CORONAVIRUS

Sondaggio sui cattolici americani, Biden preferito (seppur di poco) per come ha affrontato la pandemia

Martedì 22 Settembre 2020 di Franca Giansoldati

Città del Vaticano – Alle presidenziali i cattolici americani hanno sempre rappresentato l'ago della bilancia. Da un sondaggio fatto sugli elettori cattolici a proposito di come Trump e Biden hanno fornito risposte davanti alla pandemia di Covid, sono emersi maggiori apprezzamenti per le posizioni assunte dal candidato repubblicano. Lo scarto tra i due candidati però è minimo e di fatto emerge il quadro di un elettorato cattolico spaccato in due come un melone. Nel complesso il 42% approva il modo in cui Donald Trump ha risposto al Covid, mentre il 57% disapprova.

Il giudizio positivo su Joe Biden a proposito della pandemia è stato del 48%, con il 36% di disapprovazione. Il sondaggio è stato condotto dal 27 agosto al primo settembre da RealClear Opinion Research in collaborazione con EWTN News, su un campione di 1.212 elettori cattolici. La ricerca ha inoltre fatto affiorare come il coronavirus sta influenzando la partecipazione alla messa dei fedeli e, in generale, il modo in cui la gente pensa alla propria fede. Molti fedeli hanno riferito che una volta usciti dalla pandemia probabilmente aumenteranno la propria partecipazione alla vita parrocchiale e liturgica più frequentemente di quanto non facessero prima.

Il 64% dei cattolici intervistati ha detto che la pandemia li ha effettivamente fatti riflettere sulle cose importanti della vita. Al contrario solo il 9% ha detto che la pandemia non ha influenzato in alcun modo il proprio modo di pensare su ciò che è importante nella vita.

Tra i partecipanti al sondaggio, il 36% ha affermato di aver partecipato alla messa una o più volte alla settimana prima che venissero imposte restrizioni ai servizi di culto a causa del coronavirus. Il 42% ha dichiarato di aver assistito alla messa tra una volta al mese e una all'anno, e il 22% ha dichiarato di aver assistito alla messa meno di una volta all'anno.

Poco più della metà degli intervistati ha ipotizzato che una volta tolte le restrizioni, prevede di partecipare alla messa più spesso di quanto non facesse prima. Poco più di un terzo continuerà a partecipare alla messa con la stessa frequenza, e circa 1 su 8 ha detto che parteciperà alla messa meno spesso di prima.

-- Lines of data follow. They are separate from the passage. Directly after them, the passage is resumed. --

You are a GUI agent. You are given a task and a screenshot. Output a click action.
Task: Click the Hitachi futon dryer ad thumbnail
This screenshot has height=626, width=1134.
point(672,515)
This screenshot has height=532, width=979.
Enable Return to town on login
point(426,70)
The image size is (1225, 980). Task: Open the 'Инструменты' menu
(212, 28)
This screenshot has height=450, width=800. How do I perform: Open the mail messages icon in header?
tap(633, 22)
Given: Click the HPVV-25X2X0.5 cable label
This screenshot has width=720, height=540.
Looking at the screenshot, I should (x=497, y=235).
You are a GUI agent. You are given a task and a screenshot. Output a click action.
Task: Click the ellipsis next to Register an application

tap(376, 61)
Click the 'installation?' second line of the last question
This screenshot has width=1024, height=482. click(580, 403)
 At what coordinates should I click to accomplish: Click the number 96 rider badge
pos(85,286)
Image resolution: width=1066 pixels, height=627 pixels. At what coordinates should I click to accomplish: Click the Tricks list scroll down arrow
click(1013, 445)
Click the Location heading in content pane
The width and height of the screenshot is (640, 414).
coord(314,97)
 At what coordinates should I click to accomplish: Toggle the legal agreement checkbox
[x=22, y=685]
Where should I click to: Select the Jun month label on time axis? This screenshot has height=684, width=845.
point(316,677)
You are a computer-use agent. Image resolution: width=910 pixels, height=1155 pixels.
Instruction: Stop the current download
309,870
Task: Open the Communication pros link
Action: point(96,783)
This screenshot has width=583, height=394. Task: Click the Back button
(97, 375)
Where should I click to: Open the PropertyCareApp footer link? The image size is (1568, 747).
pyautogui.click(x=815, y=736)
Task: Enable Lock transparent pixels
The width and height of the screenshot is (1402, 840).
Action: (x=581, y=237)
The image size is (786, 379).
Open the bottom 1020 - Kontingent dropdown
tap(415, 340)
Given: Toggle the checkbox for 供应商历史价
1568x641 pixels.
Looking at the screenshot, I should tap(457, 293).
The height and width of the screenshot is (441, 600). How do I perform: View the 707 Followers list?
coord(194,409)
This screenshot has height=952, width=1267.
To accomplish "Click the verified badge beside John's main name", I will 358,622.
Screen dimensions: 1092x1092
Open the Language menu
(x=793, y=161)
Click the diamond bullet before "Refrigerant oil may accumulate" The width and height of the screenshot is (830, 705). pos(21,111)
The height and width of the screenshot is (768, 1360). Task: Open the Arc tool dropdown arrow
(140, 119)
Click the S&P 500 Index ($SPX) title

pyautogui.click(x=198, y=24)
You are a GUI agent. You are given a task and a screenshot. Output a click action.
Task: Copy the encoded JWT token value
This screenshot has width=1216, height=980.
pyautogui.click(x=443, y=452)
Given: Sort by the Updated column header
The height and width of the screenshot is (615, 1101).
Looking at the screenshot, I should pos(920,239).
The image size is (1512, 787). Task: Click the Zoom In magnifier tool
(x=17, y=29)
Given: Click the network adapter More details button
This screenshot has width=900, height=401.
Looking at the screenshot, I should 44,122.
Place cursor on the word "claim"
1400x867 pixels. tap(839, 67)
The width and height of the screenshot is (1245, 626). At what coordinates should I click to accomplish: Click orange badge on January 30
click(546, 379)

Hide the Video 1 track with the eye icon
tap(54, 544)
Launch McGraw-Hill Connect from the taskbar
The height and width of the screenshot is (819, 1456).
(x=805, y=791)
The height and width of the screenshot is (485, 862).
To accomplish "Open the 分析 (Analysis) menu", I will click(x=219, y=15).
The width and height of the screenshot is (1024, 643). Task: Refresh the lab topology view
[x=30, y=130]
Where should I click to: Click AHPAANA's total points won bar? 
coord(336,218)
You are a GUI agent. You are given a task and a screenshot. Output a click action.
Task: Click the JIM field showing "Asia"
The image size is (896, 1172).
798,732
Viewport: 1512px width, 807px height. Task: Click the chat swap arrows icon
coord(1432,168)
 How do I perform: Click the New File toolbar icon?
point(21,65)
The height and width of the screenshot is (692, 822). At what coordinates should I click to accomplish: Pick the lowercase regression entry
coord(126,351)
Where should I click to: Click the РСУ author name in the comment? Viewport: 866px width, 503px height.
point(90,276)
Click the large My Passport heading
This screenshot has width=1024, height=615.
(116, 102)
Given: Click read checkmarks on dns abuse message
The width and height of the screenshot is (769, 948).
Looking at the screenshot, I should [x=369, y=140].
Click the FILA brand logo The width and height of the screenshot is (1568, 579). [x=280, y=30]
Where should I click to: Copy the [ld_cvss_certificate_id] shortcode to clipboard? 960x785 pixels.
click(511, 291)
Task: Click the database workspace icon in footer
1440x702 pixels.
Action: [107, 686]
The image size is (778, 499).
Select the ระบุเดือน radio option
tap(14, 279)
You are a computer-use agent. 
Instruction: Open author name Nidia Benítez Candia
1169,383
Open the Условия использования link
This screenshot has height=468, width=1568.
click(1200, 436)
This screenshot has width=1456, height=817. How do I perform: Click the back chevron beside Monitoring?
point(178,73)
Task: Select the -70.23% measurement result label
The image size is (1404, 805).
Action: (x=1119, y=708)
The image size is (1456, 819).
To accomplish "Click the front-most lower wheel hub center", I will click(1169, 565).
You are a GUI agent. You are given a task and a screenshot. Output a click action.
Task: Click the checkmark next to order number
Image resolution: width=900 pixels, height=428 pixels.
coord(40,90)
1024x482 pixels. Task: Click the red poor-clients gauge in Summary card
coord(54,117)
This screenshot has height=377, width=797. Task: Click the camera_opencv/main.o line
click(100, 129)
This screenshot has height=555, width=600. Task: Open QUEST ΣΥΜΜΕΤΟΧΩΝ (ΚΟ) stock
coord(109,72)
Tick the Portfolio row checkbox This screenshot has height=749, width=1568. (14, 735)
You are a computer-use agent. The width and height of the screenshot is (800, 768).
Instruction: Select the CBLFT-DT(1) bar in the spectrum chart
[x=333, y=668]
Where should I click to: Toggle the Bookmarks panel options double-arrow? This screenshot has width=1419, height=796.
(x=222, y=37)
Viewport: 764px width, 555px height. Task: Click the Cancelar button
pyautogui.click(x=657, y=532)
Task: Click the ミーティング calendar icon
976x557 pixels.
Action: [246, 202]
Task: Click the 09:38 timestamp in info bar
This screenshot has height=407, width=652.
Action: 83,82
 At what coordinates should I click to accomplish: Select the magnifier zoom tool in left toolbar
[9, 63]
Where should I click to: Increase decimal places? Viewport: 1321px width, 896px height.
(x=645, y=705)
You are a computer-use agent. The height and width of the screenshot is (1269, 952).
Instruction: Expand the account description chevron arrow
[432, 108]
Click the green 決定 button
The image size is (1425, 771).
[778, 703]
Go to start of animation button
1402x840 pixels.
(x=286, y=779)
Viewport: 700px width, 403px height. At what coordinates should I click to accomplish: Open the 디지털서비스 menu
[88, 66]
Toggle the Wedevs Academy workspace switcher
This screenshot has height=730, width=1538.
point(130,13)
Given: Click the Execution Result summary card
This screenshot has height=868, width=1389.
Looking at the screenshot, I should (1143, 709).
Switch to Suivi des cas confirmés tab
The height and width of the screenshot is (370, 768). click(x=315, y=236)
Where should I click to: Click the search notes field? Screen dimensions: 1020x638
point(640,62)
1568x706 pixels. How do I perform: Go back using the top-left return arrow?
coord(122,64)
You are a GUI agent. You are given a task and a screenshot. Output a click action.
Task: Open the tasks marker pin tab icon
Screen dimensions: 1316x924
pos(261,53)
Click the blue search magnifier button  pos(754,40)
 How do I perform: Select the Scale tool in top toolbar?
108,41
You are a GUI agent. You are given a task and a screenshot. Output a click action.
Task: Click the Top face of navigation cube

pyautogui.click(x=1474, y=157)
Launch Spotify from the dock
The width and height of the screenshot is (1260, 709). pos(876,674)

Gli intervistati ispanici soprattutto hanno ammesso che la pandemia ha influenzato il loro modo di vedere la loro fede, rispetto al 54% dei non ispanici bianchi e al 56% dei non ispanici neri.

Nel complesso, il 44% ha affermato che la propria fede è aumentata dall'inizio della pandemia, mentre il 10% ha ammesso un affievolimento. Il 46% ha detto che la fede è rimasta più o meno la stessa.

Interessante vedere che quasi 1 giovane adulto su 5 – di età compresa tra i 18 e i 34 anni - ha dichiarato una diminuzione della fede durante la pandemia, rispetto invece a chi rientrava in fasce d'età superiori.

L'impossibilità di partecipare alla messa a causa delle restrizioni imposte durante la pandemia è stata preoccupante per la maggior parte dei cattolici intervistati. Nel complesso, il 71% ha detto di aver trovato l'esperienza angosciante. Gli intervistati più anziani sono stati più inclini ad essere angosciati dall'incapacità di partecipare alla messa rispetto ai giovani adulti.